### DATA FOR REVIEW:

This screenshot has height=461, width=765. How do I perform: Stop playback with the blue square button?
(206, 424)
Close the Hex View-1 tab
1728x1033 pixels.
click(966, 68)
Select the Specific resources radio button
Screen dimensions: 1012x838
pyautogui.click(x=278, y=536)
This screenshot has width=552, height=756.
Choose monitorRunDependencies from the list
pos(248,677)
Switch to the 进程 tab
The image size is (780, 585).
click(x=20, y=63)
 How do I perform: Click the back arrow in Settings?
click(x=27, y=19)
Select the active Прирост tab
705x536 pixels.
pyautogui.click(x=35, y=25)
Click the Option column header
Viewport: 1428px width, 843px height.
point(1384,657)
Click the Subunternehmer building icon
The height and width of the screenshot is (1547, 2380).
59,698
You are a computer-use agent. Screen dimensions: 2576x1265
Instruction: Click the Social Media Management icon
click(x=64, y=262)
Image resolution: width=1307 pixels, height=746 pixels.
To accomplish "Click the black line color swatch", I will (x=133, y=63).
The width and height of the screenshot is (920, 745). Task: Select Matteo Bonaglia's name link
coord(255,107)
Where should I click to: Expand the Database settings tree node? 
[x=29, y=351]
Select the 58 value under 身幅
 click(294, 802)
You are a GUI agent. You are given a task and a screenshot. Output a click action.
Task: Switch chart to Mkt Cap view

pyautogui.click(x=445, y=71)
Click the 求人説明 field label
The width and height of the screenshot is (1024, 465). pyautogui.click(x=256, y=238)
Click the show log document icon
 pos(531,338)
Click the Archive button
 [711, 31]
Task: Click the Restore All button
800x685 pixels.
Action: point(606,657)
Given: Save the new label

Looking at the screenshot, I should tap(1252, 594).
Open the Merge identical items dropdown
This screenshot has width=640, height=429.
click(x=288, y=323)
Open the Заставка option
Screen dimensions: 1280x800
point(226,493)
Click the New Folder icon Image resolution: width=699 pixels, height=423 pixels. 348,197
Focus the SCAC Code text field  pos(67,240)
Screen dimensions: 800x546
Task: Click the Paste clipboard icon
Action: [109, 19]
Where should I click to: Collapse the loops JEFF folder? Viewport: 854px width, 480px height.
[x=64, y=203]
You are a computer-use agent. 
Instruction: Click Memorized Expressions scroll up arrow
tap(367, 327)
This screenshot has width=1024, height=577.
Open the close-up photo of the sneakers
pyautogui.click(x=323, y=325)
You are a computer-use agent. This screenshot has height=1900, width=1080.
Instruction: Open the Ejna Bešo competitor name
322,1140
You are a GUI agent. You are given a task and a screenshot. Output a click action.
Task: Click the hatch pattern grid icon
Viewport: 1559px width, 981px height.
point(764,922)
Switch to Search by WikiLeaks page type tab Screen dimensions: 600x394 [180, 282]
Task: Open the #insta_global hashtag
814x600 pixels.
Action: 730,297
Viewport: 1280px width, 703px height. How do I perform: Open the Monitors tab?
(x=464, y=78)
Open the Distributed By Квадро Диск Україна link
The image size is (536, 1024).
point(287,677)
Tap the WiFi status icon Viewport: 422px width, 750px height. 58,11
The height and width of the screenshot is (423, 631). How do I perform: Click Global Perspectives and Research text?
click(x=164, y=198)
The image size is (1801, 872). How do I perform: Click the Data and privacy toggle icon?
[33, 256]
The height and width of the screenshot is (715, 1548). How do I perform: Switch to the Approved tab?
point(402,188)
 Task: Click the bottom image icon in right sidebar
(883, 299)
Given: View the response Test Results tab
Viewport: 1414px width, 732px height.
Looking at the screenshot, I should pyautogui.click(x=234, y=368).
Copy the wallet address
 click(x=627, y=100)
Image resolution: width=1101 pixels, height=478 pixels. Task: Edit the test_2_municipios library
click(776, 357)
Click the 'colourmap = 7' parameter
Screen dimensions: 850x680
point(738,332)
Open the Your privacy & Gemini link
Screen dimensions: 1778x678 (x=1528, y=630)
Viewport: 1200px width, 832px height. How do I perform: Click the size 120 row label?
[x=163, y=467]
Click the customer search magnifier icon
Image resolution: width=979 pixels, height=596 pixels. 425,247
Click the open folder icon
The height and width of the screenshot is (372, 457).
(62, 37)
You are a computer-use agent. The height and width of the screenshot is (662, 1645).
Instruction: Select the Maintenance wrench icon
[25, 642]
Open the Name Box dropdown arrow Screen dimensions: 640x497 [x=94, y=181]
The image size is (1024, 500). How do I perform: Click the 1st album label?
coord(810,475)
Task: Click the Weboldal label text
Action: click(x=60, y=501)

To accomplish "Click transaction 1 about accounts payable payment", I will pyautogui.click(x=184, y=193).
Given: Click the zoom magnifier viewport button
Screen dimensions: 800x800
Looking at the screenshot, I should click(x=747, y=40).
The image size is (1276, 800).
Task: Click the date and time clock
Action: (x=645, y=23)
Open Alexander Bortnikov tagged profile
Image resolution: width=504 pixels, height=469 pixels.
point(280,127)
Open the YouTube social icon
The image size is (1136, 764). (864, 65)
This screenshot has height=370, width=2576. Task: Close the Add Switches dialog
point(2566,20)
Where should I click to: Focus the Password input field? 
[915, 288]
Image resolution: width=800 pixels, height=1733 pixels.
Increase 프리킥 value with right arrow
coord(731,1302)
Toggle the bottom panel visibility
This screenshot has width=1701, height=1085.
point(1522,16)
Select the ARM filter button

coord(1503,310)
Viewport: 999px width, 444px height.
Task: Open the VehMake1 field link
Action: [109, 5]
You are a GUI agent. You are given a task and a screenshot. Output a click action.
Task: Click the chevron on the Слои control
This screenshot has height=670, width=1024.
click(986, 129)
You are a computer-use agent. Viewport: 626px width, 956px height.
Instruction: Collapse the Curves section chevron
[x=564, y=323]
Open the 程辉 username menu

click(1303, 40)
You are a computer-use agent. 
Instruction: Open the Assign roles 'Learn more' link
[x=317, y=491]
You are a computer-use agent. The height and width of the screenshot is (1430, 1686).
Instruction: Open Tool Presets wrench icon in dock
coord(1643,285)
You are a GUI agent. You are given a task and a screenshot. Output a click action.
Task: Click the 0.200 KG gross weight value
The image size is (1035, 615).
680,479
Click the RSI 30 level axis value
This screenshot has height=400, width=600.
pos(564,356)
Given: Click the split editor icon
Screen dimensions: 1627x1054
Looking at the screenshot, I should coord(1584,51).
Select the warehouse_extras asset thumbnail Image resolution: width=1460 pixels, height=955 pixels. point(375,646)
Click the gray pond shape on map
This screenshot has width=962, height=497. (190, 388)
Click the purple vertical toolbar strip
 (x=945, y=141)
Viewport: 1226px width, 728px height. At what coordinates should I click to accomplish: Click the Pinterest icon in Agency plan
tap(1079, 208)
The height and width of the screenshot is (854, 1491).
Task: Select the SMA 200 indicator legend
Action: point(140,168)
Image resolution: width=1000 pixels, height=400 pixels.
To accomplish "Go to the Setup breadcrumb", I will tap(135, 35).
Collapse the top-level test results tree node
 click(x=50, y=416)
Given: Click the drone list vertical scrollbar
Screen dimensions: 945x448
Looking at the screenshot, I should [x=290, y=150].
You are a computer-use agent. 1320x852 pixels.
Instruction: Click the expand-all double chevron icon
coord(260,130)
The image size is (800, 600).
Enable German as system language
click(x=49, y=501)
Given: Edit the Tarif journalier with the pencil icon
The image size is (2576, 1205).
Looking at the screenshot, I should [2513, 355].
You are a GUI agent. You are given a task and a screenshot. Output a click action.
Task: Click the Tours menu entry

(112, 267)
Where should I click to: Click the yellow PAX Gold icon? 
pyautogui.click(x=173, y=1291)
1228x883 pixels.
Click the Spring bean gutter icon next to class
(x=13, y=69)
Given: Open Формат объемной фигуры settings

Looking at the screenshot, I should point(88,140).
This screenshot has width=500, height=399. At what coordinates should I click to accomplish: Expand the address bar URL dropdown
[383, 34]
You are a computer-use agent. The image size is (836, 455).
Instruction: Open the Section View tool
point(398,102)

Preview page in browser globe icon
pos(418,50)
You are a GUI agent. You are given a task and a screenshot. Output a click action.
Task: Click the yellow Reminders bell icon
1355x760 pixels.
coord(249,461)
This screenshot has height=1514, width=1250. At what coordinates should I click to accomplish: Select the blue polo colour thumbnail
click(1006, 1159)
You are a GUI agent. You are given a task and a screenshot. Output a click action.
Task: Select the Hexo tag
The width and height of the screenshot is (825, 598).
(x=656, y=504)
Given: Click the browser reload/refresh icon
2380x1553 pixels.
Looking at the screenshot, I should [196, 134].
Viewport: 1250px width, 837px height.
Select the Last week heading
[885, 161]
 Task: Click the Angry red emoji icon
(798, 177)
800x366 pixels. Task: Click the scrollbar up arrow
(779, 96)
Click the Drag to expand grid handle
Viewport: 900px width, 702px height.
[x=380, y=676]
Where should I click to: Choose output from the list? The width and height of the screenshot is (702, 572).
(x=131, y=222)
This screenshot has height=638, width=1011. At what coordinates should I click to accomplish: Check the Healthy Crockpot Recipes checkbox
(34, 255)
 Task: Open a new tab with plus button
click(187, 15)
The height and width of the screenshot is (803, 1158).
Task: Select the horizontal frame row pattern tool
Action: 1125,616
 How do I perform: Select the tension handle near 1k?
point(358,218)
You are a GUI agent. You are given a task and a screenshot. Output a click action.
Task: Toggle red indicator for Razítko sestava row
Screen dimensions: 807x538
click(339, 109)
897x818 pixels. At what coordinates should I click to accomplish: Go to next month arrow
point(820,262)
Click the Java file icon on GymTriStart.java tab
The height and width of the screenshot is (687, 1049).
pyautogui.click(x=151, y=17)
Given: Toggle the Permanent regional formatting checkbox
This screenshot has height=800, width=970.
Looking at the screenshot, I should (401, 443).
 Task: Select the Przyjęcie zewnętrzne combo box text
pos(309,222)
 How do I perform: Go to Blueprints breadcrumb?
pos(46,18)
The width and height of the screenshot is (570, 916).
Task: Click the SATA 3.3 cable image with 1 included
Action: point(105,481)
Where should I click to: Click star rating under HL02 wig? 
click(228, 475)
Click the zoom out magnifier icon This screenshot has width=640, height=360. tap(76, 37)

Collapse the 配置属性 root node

### TASK DESCRIPTION:
Exactly how many lines of the listing above contain the string "grid"? Give no more than the number.

### OUTPUT FOR THIS TASK:
2